In conclusion, the invention can classify stratum type combinations by using a clustering method according to shield construction historical data, thereby providing a basis for the segmented modeling of various subsequent machine learning methods. And according to the segmentation result, modeling by using various machine learning models and carrying out weight distribution according to the accuracy, so that the integrated learning model suitable for various stratum type combinations can be obtained.

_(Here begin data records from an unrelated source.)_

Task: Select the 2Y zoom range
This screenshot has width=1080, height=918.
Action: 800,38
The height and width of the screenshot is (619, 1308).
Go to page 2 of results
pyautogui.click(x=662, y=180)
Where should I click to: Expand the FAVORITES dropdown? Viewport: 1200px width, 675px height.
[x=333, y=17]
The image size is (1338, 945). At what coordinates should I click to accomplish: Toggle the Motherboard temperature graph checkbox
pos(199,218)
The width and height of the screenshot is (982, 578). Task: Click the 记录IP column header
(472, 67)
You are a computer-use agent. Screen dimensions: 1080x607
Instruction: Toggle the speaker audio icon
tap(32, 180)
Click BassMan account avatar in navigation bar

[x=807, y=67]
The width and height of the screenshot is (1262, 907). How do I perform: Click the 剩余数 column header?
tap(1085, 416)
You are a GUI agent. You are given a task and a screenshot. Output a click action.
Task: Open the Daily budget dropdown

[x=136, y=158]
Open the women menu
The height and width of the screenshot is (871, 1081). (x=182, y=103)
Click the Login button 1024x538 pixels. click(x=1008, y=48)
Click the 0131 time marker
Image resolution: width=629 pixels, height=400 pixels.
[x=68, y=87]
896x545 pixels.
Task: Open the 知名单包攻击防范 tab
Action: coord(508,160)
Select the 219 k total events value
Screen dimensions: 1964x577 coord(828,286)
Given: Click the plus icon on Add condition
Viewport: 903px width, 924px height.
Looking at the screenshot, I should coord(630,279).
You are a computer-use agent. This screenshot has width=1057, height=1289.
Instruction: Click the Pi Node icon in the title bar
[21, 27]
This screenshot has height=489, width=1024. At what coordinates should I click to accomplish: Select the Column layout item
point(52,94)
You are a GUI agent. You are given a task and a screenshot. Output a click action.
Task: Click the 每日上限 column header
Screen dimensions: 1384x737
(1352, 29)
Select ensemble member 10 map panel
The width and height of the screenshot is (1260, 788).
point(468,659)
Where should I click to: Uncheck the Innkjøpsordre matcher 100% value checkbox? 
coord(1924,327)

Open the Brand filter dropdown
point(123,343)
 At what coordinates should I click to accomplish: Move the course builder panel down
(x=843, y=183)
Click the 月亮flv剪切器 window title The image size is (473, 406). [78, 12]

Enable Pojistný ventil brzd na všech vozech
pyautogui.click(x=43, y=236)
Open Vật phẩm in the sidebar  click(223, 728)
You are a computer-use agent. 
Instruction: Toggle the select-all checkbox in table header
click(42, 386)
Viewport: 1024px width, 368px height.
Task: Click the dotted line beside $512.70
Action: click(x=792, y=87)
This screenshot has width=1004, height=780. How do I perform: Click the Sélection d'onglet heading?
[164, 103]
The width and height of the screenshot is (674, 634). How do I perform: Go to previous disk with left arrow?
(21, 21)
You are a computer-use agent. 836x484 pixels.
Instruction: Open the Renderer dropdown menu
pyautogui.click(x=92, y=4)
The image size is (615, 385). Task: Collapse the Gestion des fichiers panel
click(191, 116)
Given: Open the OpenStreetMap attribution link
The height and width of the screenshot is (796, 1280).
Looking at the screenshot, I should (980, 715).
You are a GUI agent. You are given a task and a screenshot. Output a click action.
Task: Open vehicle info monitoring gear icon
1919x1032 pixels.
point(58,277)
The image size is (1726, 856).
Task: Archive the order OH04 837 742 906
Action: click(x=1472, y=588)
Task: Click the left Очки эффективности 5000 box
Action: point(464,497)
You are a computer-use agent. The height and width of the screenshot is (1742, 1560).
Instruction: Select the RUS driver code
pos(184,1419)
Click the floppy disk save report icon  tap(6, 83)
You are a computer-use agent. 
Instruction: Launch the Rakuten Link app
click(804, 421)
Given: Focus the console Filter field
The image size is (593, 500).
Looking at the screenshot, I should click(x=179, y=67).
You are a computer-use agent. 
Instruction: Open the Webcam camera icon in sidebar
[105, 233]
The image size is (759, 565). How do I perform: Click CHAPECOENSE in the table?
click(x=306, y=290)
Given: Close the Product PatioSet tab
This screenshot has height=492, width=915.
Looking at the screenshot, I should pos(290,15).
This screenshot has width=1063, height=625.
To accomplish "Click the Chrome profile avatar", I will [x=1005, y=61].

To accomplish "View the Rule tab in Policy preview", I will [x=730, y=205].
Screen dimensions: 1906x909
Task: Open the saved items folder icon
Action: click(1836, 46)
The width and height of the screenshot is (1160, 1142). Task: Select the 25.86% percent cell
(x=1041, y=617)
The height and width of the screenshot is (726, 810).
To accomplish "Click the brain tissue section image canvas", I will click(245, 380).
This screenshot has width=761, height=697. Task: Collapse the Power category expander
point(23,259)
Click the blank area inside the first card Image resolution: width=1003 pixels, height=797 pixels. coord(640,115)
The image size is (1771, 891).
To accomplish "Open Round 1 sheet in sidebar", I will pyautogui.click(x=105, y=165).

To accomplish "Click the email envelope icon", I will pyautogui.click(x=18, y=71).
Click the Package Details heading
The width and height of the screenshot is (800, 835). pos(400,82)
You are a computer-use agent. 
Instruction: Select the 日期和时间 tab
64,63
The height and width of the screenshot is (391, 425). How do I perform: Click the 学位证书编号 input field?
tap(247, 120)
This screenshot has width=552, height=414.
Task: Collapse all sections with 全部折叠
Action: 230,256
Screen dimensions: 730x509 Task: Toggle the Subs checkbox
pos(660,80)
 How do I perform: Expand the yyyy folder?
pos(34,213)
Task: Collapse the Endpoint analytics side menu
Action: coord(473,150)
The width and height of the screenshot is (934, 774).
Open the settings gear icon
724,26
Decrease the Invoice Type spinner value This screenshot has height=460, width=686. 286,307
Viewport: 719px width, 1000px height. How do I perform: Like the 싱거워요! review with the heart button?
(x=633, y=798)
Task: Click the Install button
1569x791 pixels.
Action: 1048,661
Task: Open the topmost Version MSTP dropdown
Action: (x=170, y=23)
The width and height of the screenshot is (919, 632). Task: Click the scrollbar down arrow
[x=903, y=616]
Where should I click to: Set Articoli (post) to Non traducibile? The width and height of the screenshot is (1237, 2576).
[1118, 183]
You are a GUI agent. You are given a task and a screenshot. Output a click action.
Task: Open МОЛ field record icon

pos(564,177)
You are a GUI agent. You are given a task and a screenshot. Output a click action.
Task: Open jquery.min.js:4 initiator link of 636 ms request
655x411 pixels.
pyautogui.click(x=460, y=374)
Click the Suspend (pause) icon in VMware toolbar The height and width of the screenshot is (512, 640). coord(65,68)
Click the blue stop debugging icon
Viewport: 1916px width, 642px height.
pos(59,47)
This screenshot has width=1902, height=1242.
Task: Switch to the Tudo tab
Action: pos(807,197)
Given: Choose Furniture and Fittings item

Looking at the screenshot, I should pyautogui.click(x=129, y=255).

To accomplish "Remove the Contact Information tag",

The integrated learning model can distribute higher weight for the machine learning model with higher accuracy aiming at the specified stratum, so that the integrated learning model has higher accuracy, and the machine learning models adopted by different stratum types are different, so that the phenomenon of inaccurate prediction of the posture of the shield machine caused by stratum mutation can not occur, and the historical data is more fully utilized.

The principles and embodiments of the present invention have been described herein using specific examples, which are provided only to help understand the method and the core concept of the present invention; meanwhile, for a person skilled in the art, according to the idea of the present invention, the specific embodiments and the application range may be changed. In view of the above, the present disclosure should not be construed as limiting the invention.